Aim:
Return every one of the entries below verbatim, leaving out the pictures.

Source data:
-*-

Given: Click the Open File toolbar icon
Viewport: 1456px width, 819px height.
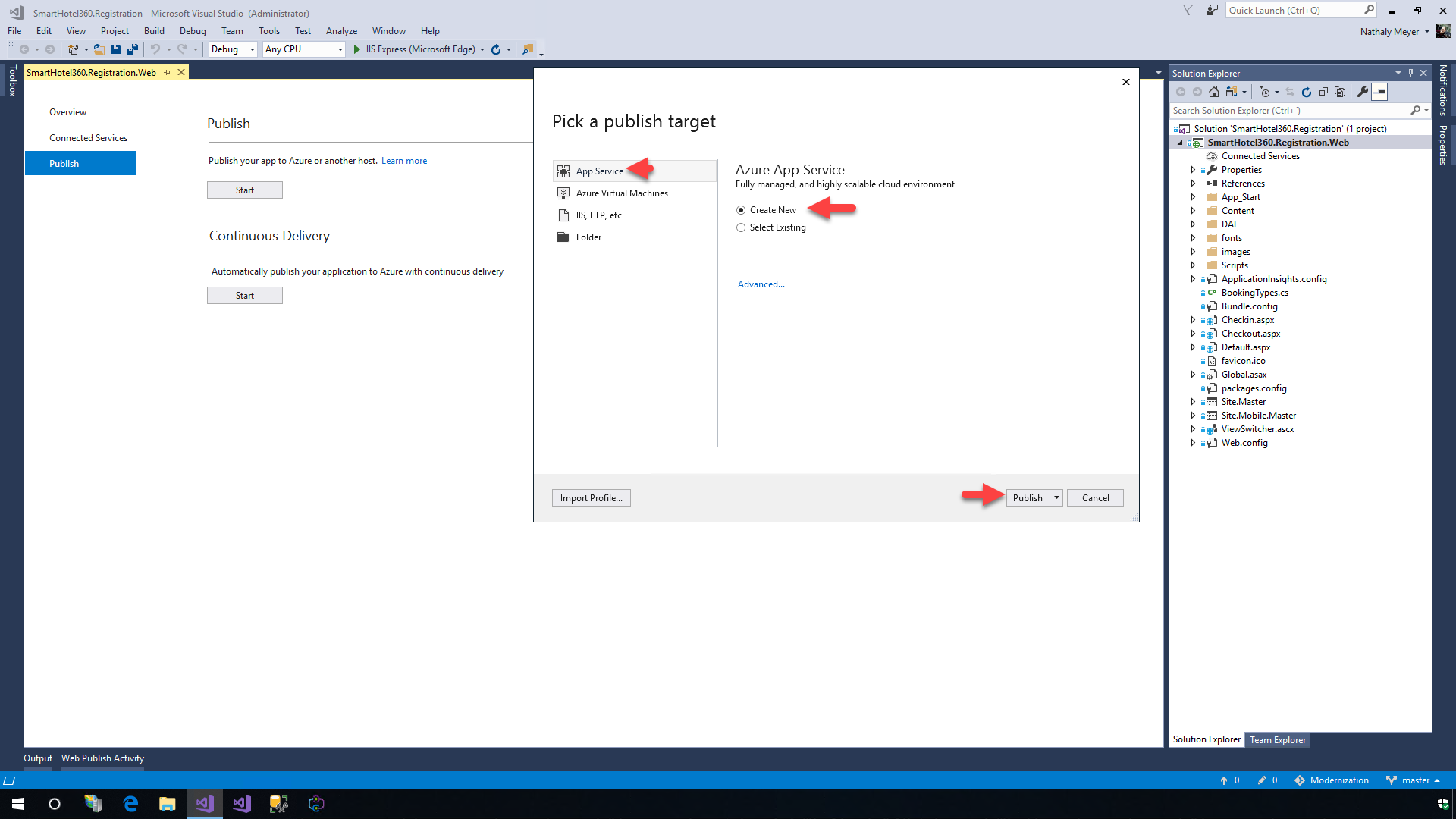Looking at the screenshot, I should pyautogui.click(x=99, y=49).
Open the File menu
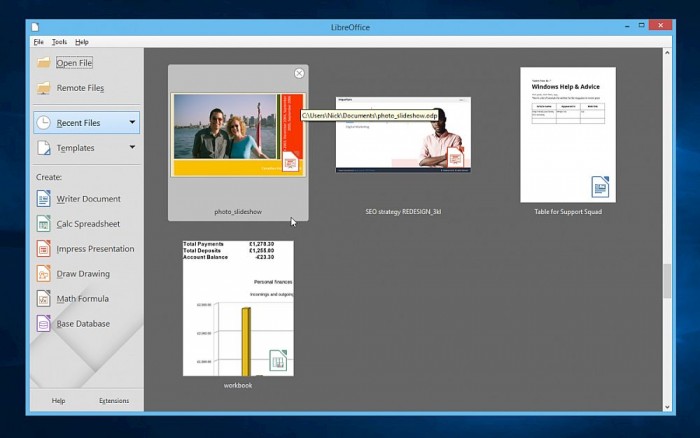This screenshot has height=438, width=700. click(x=38, y=42)
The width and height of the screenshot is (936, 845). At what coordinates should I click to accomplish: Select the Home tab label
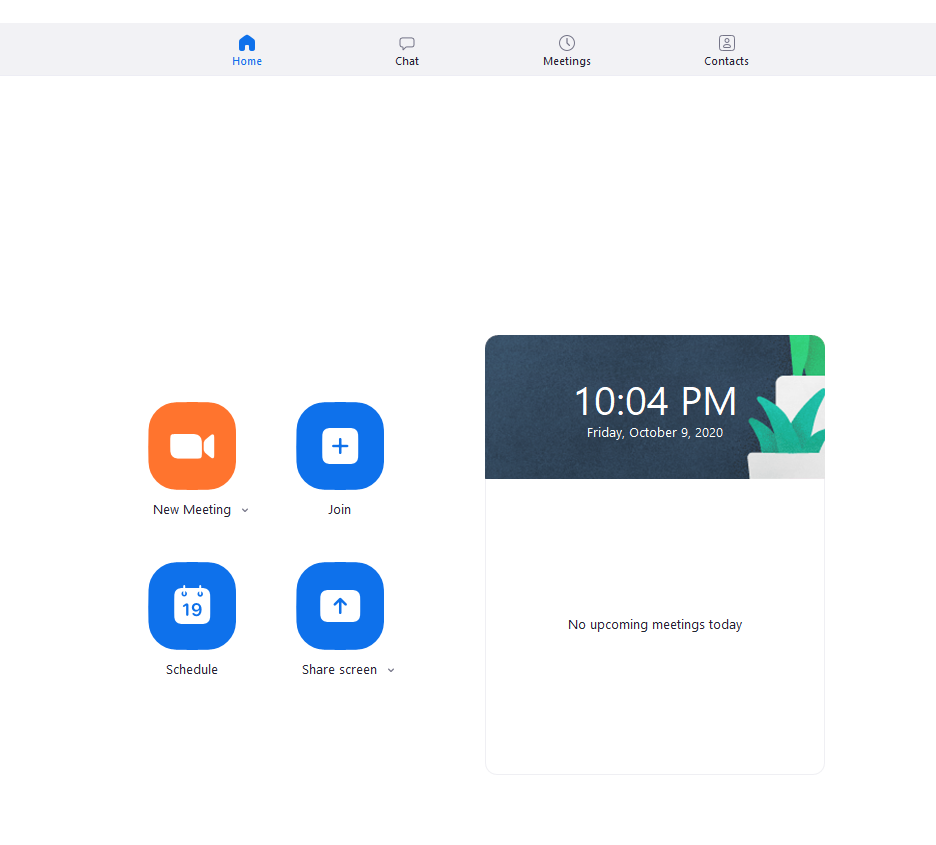[x=247, y=61]
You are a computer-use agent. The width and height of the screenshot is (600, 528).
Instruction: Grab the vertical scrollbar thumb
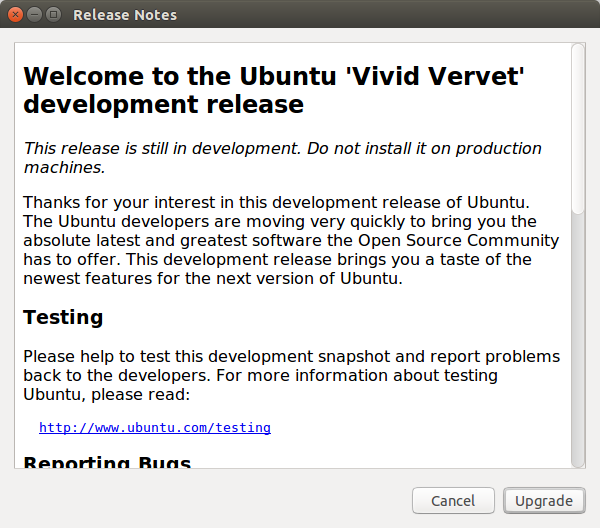(x=578, y=129)
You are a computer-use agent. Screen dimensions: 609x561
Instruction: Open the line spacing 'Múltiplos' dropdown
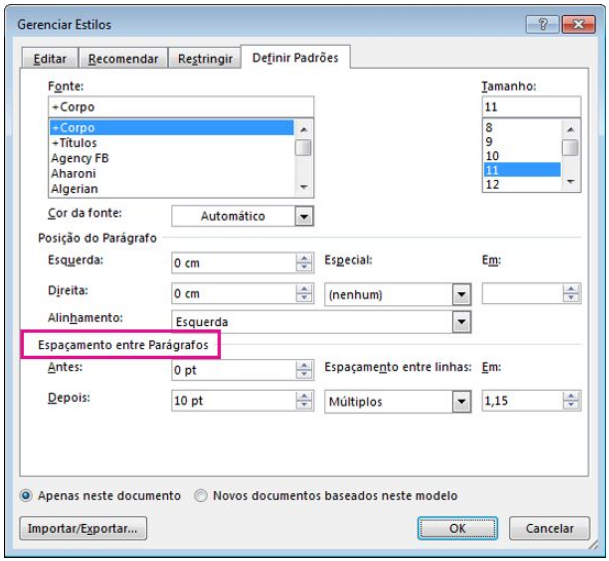461,402
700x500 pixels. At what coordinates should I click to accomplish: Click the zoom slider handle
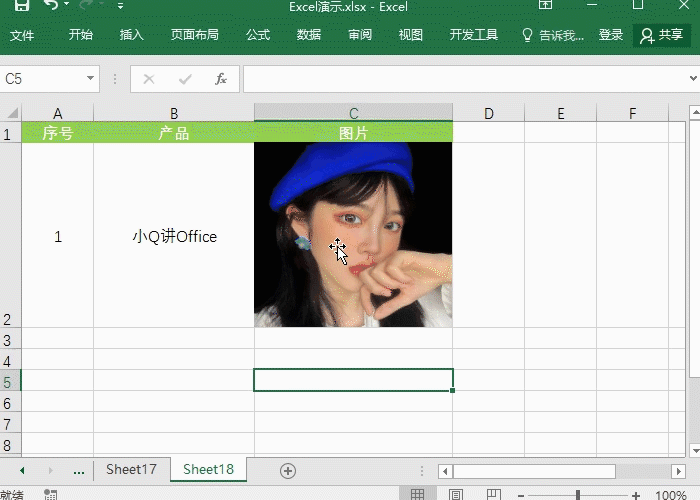(x=578, y=494)
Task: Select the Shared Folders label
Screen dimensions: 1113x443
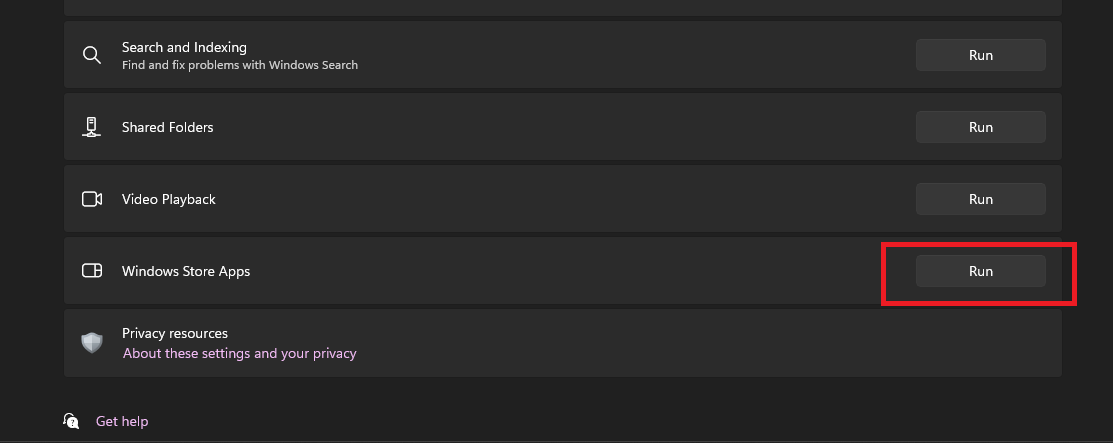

-*-

Task output:
Given: Click the Open File toolbar icon
Viewport: 1456px width, 819px height.
Looking at the screenshot, I should pyautogui.click(x=99, y=49).
Open the File menu
This screenshot has height=438, width=700. click(x=38, y=42)
The width and height of the screenshot is (936, 845). At what coordinates should I click to accomplish: Select the Home tab label
[x=247, y=61]
You are a computer-use agent. The width and height of the screenshot is (600, 528).
Instruction: Grab the vertical scrollbar thumb
(x=578, y=129)
You are a computer-use agent. Screen dimensions: 609x561
Instruction: Open the line spacing 'Múltiplos' dropdown
461,402
700x500 pixels. At what coordinates should I click to accomplish: Click the zoom slider handle
(x=578, y=494)
Task: Select the Shared Folders label
Screen dimensions: 1113x443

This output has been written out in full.